# [TEXT SHOWN]
This serves as notice for employers to be careful to segregate and limit the access to medical insurance claims processing and information in order to increase the ability of supervisors and managers making employment decisions to say they were unaware of medical claims/diagnoses regarding an employee or his/her family members. We can’t prevent employees from telling supervisors this information, but we can limit employer requests for and handling of this information to only times when the supervisor/manager needs to know it to perform his/her job.
Minimum Wage Increase for Small Employers in Pennsylvania:
The higher of the federal or state minimum wage applies. Pennsylvania’s minimum wage, currently at $7.15/hour for all but small employers, has been higher than the federal minimum wage for a year and a-half now and will remain higher until July 24, 2009 when the federal minimum wage increases to $7.25/hour. But small employers in Pennsylvania, with ten or less full-time employees, have been governed by a lower minimum wage which increases today, July 1, 2008, from $6.65/hour to the same $7.15/hour already applicable to larger Pennsylvania employers. A lower training wage is also available for employees under age twenty but only during their first sixty calendar days of employment. Those located in other states should also follow state as well as federal minimum law because the minimum wage rates of many states are higher than the federal law.
Even if you don’t have any employees paid at the minimum wage, this is just another sad reminder of how complicated wage and hour law has become. As if federal wage and hour law is not complicated and convoluted enough, there are various differences between federal and many states’ laws that can also create problems. A periodic review or audit of your policies and practices in this area is advised, including whether you are properly classifying individuals as exempt from overtime pay.

# [EXTRACTED MATERIAL]
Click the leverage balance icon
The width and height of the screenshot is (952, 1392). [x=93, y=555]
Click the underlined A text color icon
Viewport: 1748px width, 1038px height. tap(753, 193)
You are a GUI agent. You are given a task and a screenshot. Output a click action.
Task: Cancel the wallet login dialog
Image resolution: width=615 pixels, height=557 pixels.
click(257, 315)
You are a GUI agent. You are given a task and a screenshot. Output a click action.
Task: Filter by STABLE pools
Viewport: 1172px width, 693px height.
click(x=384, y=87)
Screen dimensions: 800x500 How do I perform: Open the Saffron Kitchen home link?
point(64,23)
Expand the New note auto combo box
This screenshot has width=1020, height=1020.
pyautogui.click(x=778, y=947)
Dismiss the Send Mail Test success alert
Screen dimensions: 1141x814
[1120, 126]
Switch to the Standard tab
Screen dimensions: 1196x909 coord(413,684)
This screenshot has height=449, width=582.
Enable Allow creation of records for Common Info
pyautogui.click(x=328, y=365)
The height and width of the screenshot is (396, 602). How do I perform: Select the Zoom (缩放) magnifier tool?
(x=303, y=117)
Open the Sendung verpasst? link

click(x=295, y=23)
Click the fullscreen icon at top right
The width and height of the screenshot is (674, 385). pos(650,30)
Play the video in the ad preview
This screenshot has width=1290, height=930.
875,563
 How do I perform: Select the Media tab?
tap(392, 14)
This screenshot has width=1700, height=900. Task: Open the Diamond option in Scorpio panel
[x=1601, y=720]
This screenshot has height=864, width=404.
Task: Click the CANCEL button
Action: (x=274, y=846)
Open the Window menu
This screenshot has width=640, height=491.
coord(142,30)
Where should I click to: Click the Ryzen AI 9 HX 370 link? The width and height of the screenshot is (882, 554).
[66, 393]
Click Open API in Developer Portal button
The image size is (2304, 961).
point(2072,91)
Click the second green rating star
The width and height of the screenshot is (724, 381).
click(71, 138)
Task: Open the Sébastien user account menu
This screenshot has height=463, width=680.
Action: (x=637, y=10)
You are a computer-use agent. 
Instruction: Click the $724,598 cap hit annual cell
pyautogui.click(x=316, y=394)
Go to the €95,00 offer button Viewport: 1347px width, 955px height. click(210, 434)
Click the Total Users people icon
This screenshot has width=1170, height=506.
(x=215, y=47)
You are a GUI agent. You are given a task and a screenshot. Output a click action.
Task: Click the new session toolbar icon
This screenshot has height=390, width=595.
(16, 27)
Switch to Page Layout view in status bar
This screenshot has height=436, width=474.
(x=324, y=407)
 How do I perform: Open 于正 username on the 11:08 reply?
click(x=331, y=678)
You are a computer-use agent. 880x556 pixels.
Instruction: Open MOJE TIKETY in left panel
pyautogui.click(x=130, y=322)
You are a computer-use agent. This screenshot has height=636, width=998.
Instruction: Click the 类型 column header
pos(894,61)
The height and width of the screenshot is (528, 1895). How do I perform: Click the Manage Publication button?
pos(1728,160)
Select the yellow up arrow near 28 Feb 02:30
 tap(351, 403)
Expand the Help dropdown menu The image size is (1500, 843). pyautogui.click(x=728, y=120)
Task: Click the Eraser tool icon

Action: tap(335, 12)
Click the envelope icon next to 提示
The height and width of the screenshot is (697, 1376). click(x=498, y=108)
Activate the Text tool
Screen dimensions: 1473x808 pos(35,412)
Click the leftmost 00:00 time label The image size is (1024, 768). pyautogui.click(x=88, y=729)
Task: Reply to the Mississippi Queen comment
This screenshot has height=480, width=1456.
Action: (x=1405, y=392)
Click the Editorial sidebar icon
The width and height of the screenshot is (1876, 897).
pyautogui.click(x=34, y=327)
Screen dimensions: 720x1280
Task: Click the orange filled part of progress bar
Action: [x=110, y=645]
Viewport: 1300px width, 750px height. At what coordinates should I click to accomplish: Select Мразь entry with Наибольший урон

# [PROBLEM TO SOLVE]
List every distinct hourly wage rate given in the text on medical claims and minimum wage.

# [RESPONSE TO THE EXERCISE]
$7.15/hour, $7.25/hour, $6.65/hour